I don't think it's an either/or situation. Both sides have a completely valid point of view. Raffi chose to prioritise saving millions of lives over spending time with her family, and that was valid, because millions of lives were at stake. But from the point of view of the kid who probably didn't get to see his mother for months if not years at a stretch, feeling rejected and neglected is also completely valid. Then after the Mars disaster, Raffi's mental health collapsed and she spiralled into paranoia and drug abuse, and again, that's valid, because mental health is often something completely out of our control, and she knew she was right about the conspiracy, it is easy to understand how that would have eaten away at her until there was nothing left. But again, from the point of view of the kid whose mother has devoted years of her life to her career at the expense of ever spending any time with her family, who is now finally released from that responsibility and at last has the chance to rebuild the familial bond, but instead spirals into paranoia and drug abuse that only serves to tear the already broken family further apart...again, feeling rejected and neglected is completely valid.
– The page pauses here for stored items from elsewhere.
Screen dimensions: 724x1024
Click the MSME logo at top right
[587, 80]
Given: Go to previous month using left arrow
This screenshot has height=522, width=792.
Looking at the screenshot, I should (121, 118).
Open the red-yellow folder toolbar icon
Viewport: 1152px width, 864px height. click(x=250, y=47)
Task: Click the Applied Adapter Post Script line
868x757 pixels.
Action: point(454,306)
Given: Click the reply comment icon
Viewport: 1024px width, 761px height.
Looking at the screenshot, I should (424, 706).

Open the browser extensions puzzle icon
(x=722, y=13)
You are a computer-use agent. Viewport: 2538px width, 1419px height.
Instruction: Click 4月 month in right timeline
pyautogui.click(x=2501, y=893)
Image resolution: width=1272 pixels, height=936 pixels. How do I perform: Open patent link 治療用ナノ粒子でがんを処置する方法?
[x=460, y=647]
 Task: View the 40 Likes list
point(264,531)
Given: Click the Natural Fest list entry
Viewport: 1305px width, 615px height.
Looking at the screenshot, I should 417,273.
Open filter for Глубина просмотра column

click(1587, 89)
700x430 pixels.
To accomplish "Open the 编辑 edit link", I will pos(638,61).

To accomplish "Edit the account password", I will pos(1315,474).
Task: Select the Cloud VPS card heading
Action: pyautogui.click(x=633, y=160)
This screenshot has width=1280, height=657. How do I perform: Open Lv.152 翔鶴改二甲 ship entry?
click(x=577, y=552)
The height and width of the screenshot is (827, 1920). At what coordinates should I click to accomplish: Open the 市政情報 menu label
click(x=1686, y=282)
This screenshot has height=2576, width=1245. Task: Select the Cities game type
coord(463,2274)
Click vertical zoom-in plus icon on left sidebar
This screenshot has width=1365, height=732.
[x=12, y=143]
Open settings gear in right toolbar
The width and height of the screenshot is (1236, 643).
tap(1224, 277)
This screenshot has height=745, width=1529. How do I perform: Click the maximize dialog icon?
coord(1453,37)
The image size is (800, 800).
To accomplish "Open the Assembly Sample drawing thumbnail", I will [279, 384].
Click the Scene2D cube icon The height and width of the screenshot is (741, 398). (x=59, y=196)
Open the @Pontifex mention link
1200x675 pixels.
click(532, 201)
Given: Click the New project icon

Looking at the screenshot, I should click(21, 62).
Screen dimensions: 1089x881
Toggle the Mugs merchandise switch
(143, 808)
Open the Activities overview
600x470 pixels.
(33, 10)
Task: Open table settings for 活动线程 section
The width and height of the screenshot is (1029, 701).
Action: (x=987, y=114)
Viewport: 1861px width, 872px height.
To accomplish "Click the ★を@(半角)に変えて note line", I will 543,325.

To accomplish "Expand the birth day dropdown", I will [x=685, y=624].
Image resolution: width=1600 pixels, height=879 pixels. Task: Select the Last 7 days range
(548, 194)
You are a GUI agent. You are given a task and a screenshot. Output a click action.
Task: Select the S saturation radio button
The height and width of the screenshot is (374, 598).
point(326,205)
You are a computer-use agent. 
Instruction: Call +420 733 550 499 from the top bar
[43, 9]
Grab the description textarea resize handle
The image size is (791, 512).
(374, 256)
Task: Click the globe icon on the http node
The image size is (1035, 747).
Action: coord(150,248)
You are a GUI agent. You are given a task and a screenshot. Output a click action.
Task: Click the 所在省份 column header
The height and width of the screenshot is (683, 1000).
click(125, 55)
Raffi was right all along. There was a conspiracy. But her obsession with that conspiracy was deeply, deeply damaging to more people than just herself. And her son has the right to feel that it is too late to repair that damage, just as Raffi has the right to want to make up for all those lost years. They each have a completely valid point of view, and they each need something completely different at this point in time, which is why they can't (yet) reconcile. That's what makes it a tragic story.
But life keeps moving forward. In time, they might be able to meet in the middle, they just aren't at that place yet.